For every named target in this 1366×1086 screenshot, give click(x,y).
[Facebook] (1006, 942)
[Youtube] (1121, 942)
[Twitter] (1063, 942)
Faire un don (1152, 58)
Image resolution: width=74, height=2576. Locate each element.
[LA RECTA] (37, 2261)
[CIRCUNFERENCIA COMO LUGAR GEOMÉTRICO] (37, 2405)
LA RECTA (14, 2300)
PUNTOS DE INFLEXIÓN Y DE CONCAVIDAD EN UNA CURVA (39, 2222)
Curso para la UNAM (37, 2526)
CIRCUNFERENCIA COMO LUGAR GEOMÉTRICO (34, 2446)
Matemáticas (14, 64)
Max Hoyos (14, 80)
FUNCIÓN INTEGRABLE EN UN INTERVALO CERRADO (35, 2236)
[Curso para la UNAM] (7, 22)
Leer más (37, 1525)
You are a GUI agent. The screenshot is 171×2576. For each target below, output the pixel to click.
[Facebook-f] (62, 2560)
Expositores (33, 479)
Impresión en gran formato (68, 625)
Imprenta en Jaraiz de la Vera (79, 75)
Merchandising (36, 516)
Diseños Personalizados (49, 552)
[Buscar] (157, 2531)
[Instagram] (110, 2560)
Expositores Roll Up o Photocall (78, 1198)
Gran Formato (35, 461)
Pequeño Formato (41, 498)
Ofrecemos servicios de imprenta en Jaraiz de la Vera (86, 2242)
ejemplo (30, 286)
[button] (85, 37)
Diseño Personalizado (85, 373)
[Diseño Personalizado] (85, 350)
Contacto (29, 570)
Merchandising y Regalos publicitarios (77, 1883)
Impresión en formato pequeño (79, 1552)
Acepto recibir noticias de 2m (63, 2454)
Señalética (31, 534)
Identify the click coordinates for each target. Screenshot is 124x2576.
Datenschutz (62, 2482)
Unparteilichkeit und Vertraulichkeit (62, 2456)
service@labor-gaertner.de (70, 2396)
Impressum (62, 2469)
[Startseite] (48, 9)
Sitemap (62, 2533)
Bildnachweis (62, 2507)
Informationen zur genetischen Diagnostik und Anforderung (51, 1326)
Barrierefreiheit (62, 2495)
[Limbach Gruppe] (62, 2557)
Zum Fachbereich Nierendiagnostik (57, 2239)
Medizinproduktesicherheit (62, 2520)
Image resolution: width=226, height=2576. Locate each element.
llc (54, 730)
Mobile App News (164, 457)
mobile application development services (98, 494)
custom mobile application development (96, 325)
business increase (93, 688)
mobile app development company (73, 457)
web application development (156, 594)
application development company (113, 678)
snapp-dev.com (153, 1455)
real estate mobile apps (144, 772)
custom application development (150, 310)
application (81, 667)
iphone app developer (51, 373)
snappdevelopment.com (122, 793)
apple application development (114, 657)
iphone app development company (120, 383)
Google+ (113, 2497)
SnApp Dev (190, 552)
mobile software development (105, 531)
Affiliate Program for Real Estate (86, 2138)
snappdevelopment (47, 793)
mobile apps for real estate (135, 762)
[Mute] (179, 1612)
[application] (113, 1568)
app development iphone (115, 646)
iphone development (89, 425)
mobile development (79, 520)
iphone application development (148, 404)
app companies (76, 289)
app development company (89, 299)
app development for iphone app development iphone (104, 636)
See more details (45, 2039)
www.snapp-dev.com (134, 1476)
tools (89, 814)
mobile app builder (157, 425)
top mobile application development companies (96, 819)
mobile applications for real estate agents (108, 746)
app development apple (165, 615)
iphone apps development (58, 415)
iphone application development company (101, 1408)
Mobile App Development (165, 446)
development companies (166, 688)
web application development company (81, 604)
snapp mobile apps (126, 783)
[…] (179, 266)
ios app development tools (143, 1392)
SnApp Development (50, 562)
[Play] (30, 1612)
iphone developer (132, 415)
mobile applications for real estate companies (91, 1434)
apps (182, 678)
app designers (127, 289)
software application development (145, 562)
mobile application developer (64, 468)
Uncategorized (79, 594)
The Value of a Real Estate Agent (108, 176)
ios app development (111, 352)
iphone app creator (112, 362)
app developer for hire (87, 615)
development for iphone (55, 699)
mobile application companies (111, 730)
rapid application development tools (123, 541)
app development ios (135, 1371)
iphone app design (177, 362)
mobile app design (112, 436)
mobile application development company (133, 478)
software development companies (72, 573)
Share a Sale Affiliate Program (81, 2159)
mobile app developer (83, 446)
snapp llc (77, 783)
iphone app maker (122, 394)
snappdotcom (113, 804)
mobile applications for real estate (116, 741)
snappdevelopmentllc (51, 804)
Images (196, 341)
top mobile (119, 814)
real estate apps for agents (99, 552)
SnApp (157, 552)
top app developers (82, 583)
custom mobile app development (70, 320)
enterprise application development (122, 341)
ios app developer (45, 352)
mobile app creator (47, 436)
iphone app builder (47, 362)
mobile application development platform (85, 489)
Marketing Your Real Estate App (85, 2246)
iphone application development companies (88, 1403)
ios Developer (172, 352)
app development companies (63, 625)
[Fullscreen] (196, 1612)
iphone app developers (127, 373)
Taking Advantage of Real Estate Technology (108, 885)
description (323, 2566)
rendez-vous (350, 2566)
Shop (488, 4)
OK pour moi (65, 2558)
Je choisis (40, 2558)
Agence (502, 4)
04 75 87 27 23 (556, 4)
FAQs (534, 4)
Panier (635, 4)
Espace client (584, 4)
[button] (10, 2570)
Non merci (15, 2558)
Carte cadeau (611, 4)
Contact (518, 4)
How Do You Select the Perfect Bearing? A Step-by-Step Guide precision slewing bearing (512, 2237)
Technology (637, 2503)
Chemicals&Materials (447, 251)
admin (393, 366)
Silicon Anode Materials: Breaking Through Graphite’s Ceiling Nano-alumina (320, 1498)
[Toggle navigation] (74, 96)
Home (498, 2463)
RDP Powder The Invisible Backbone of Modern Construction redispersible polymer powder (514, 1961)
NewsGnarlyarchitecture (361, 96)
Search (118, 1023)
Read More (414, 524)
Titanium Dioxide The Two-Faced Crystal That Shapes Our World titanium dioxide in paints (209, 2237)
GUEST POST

--

**WHAT YOU HAVE TO DO:** Repeat each record above precisely as written.

**EXERCISE ANSWER:**
For every named target in this 1366×1086 screenshot, give click(x,y).
[Facebook] (1006, 942)
[Youtube] (1121, 942)
[Twitter] (1063, 942)
Faire un don (1152, 58)
Image resolution: width=74, height=2576. Locate each element.
[LA RECTA] (37, 2261)
[CIRCUNFERENCIA COMO LUGAR GEOMÉTRICO] (37, 2405)
LA RECTA (14, 2300)
PUNTOS DE INFLEXIÓN Y DE CONCAVIDAD EN UNA CURVA (39, 2222)
Curso para la UNAM (37, 2526)
CIRCUNFERENCIA COMO LUGAR GEOMÉTRICO (34, 2446)
Matemáticas (14, 64)
Max Hoyos (14, 80)
FUNCIÓN INTEGRABLE EN UN INTERVALO CERRADO (35, 2236)
[Curso para la UNAM] (7, 22)
Leer más (37, 1525)
You are a GUI agent. The screenshot is 171×2576. For each target below, output the pixel to click.
[Facebook-f] (62, 2560)
Expositores (33, 479)
Impresión en gran formato (68, 625)
Imprenta en Jaraiz de la Vera (79, 75)
Merchandising (36, 516)
Diseños Personalizados (49, 552)
[Buscar] (157, 2531)
[Instagram] (110, 2560)
Expositores Roll Up o Photocall (78, 1198)
Gran Formato (35, 461)
Pequeño Formato (41, 498)
Ofrecemos servicios de imprenta en Jaraiz de la Vera (86, 2242)
ejemplo (30, 286)
[button] (85, 37)
Diseño Personalizado (85, 373)
[Diseño Personalizado] (85, 350)
Contacto (29, 570)
Merchandising y Regalos publicitarios (77, 1883)
Impresión en formato pequeño (79, 1552)
Acepto recibir noticias de 2m (63, 2454)
Señalética (31, 534)
Identify the click coordinates for each target. Screenshot is 124x2576.
Datenschutz (62, 2482)
Unparteilichkeit und Vertraulichkeit (62, 2456)
service@labor-gaertner.de (70, 2396)
Impressum (62, 2469)
[Startseite] (48, 9)
Sitemap (62, 2533)
Bildnachweis (62, 2507)
Informationen zur genetischen Diagnostik und Anforderung (51, 1326)
Barrierefreiheit (62, 2495)
[Limbach Gruppe] (62, 2557)
Zum Fachbereich Nierendiagnostik (57, 2239)
Medizinproduktesicherheit (62, 2520)
Image resolution: width=226, height=2576. Locate each element.
llc (54, 730)
Mobile App News (164, 457)
mobile application development services (98, 494)
custom mobile application development (96, 325)
business increase (93, 688)
mobile app development company (73, 457)
web application development (156, 594)
application development company (113, 678)
snapp-dev.com (153, 1455)
real estate mobile apps (144, 772)
custom application development (150, 310)
application (81, 667)
iphone app developer (51, 373)
snappdevelopment.com (122, 793)
apple application development (114, 657)
iphone app development company (120, 383)
Google+ (113, 2497)
SnApp Dev (190, 552)
mobile software development (105, 531)
Affiliate Program for Real Estate (86, 2138)
snappdevelopment (47, 793)
mobile apps for real estate (135, 762)
[Mute] (179, 1612)
[application] (113, 1568)
app development iphone (115, 646)
iphone development (89, 425)
mobile development (79, 520)
iphone application development (148, 404)
app companies (76, 289)
app development company (89, 299)
app development for iphone app development iphone (104, 636)
See more details (45, 2039)
www.snapp-dev.com (134, 1476)
tools (89, 814)
mobile app builder (157, 425)
top mobile application development companies (96, 819)
mobile applications for real estate agents (108, 746)
app development apple (165, 615)
iphone apps development (58, 415)
iphone application development company (101, 1408)
Mobile App Development (165, 446)
development companies (166, 688)
web application development company (81, 604)
snapp mobile apps (126, 783)
[…] (179, 266)
ios app development tools (143, 1392)
SnApp Development (50, 562)
[Play] (30, 1612)
iphone developer (132, 415)
mobile applications for real estate companies (91, 1434)
apps (182, 678)
app designers (127, 289)
software application development (145, 562)
mobile application developer (64, 468)
Uncategorized (79, 594)
The Value of a Real Estate Agent (108, 176)
ios app development (111, 352)
iphone app creator (112, 362)
app developer for hire (87, 615)
development for iphone (55, 699)
mobile application companies (111, 730)
rapid application development tools (123, 541)
app development ios (135, 1371)
iphone app design (177, 362)
mobile app design (112, 436)
mobile application development company (133, 478)
software development companies (72, 573)
Share a Sale Affiliate Program (81, 2159)
mobile app developer (83, 446)
snapp llc (77, 783)
iphone app maker (122, 394)
snappdotcom (113, 804)
mobile applications for real estate (116, 741)
snappdevelopmentllc (51, 804)
Images (196, 341)
top mobile (119, 814)
real estate apps for agents (99, 552)
SnApp (157, 552)
top app developers (82, 583)
custom mobile app development (70, 320)
enterprise application development (122, 341)
ios app developer (45, 352)
mobile app creator (47, 436)
iphone app builder (47, 362)
mobile application development platform (85, 489)
Marketing Your Real Estate App (85, 2246)
iphone application development companies (88, 1403)
ios Developer (172, 352)
app development companies (63, 625)
[Fullscreen] (196, 1612)
iphone app developers (127, 373)
Taking Advantage of Real Estate Technology (108, 885)
description (323, 2566)
rendez-vous (350, 2566)
Shop (488, 4)
OK pour moi (65, 2558)
Je choisis (40, 2558)
Agence (502, 4)
04 75 87 27 23 (556, 4)
FAQs (534, 4)
Panier (635, 4)
Espace client (584, 4)
[button] (10, 2570)
Non merci (15, 2558)
Carte cadeau (611, 4)
Contact (518, 4)
How Do You Select the Perfect Bearing? A Step-by-Step Guide precision slewing bearing (512, 2237)
Technology (637, 2503)
Chemicals&Materials (447, 251)
admin (393, 366)
Silicon Anode Materials: Breaking Through Graphite’s Ceiling Nano-alumina (320, 1498)
[Toggle navigation] (74, 96)
Home (498, 2463)
RDP Powder The Invisible Backbone of Modern Construction redispersible polymer powder (514, 1961)
NewsGnarlyarchitecture (361, 96)
Search (118, 1023)
Read More (414, 524)
Titanium Dioxide The Two-Faced Crystal That Shapes Our World titanium dioxide in paints (209, 2237)
GUEST POST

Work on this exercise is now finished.